Червячок беспокойства прополз по хребту Фалконера. Неужели, вдобавок к забывчивости, он еще иногда и отключается от реальности, вдруг этим и объясняются провалы в памяти? Он снова засмеялся, отгоняя страх, но смех прозвучал натужно.
— Да ничего, пустяки. Я последнее время становлюсь… рассеян.
Сафира внимательно взглянула на него и не стала расспрашивать. Сейчас их ждало более спешное дело. Фалконер скинул свой старый серый плащ и обернул им плечи Сафиры. Она стала отказываться — ведь он тоже промокнет, — но Фалконер настоял на своем.

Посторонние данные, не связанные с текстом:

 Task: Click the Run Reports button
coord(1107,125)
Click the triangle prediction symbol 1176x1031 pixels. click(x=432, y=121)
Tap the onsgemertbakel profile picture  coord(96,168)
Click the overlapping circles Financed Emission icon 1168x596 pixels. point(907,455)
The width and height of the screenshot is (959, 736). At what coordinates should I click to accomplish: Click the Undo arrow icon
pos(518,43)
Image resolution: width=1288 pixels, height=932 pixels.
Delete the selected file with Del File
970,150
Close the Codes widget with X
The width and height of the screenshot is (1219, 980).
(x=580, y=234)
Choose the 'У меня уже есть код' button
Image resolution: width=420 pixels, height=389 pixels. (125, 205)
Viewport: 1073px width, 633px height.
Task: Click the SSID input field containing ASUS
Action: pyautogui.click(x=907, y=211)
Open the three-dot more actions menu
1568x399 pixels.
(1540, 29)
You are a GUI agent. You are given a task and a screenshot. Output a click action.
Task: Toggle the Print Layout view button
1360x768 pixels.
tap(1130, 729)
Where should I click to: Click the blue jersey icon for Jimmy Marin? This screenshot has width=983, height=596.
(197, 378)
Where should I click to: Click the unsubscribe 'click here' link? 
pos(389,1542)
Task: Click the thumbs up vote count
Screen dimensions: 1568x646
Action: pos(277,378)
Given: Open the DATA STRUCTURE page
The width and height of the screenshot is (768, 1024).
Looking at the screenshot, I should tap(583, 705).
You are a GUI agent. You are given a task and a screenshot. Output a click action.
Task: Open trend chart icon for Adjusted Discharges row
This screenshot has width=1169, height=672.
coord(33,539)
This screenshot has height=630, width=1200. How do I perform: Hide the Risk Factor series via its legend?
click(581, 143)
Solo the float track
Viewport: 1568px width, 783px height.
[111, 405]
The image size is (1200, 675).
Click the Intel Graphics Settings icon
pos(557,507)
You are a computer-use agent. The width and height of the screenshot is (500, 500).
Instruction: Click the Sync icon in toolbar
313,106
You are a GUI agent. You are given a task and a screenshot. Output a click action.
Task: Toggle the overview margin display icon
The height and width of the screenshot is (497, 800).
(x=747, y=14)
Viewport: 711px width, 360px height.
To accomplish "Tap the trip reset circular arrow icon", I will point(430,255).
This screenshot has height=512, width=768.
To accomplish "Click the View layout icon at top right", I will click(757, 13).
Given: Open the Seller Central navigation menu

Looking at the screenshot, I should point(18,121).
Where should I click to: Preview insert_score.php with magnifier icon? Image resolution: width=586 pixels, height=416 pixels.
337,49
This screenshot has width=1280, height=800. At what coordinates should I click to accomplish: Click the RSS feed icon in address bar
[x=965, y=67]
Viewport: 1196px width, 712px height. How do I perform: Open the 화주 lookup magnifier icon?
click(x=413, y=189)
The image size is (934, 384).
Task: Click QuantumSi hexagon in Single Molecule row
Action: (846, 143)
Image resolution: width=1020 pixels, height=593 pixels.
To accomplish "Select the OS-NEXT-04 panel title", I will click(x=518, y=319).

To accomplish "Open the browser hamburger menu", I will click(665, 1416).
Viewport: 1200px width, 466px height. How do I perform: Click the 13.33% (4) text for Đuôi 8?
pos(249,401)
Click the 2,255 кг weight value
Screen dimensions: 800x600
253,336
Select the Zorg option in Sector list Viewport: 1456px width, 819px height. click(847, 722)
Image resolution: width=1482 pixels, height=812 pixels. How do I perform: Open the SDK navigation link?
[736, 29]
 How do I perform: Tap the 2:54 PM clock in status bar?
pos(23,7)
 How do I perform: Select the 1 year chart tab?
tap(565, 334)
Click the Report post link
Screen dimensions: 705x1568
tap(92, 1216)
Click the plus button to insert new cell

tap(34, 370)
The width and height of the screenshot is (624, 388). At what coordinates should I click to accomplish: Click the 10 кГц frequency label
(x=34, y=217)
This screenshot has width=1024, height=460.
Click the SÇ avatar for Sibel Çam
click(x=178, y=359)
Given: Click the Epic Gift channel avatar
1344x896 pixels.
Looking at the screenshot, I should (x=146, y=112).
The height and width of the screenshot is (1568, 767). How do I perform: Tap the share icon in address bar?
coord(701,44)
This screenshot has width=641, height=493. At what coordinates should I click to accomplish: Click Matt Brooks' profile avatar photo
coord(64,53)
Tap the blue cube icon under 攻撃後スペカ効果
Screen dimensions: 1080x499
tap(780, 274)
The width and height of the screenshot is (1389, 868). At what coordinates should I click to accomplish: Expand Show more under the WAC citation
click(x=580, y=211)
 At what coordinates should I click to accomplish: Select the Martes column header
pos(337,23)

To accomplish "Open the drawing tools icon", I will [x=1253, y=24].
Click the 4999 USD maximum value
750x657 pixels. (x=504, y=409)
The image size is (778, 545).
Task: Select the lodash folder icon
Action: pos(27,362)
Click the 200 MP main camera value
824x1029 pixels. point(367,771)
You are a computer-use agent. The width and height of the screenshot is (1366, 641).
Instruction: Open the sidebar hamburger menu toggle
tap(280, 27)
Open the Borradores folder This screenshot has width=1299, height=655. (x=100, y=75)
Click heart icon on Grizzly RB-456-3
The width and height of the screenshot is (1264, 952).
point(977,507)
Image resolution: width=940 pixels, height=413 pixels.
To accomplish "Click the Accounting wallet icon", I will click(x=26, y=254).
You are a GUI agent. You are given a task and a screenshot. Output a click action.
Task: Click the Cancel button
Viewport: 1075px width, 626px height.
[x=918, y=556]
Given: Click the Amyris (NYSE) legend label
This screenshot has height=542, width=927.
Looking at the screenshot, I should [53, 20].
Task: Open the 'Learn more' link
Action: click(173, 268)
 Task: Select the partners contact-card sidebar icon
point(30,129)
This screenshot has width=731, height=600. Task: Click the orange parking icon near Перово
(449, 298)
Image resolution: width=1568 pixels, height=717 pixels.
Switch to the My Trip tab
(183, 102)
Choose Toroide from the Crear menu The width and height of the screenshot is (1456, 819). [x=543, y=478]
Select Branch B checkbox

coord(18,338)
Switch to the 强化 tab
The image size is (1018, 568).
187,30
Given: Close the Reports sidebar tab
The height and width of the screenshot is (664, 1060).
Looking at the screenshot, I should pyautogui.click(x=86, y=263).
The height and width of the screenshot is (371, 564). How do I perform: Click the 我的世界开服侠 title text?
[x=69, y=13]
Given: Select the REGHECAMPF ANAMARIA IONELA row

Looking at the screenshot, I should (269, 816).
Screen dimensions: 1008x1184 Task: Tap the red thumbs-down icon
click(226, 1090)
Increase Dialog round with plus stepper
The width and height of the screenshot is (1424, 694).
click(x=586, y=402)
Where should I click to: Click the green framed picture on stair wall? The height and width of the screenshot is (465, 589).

— Так будет благоразумнее. Если поднять капюшон — вот так, то никто тебя не узнает.
Он скрыл под капюшоном ее сияющие рыжие кудри и затенил тонкие черты.
— Смотри-ка. Ты в этом рубище настоящий монашек. Маленький и очень хорошенький монашек, однако…
Она хихикнула и плотнее завернулась в плащ. И в самом деле, в таком виде они с магистром-регентом не вызвали бы особых подозрений, обыскивая монастырь. Он бережно взял ее за локоть.
— А теперь поспешим, пока монахи не встали к приме. Тогда уже нельзя будет свободно разгуливать.
Фалконер взял обтаявший свечной огарок и зажал его в кулаке. Придется выйти в темноте, потому что снаружи дул сильный ветер, но потом, в здании, может быть, удастся его зажечь. Выходя, Уильям оглянулся на проем, в котором, освещенный с двух сторон свечами, спал брат Питер. Он напоминал сейчас святого с иконы, сияющего во тьме. Женщина потянула его за рукав, и они вышли в ненастную ночь. Небо оставалось невидимым в полном лунном затмении. Фалконеру показалось, что на плечи ему лег тяжелый груз, и он ускорил шаг, направляясь к одной из дверей в стене дортуара.
— Погоди! Смотри! — пронзительно вскрикнула Сафира, настойчиво и требовательно стиснув локоть спутника.
Обернувшись, он разглядел, как она всматривается в стигийскую мглу.
— Что такое?
— Там. У ручейка, что бежит из-под стены. Там кто-то есть.
— У нужника? Постой…
Бывали времена, когда Фалконер сожалел об утраченной зоркости, и сейчас был как раз такой случай. Он поспешно копался в кошеле, вытаскивая глазные линзы. Сафира махнула рукой.
— Там! Видишь? Это Менахем, я не могла ошибиться.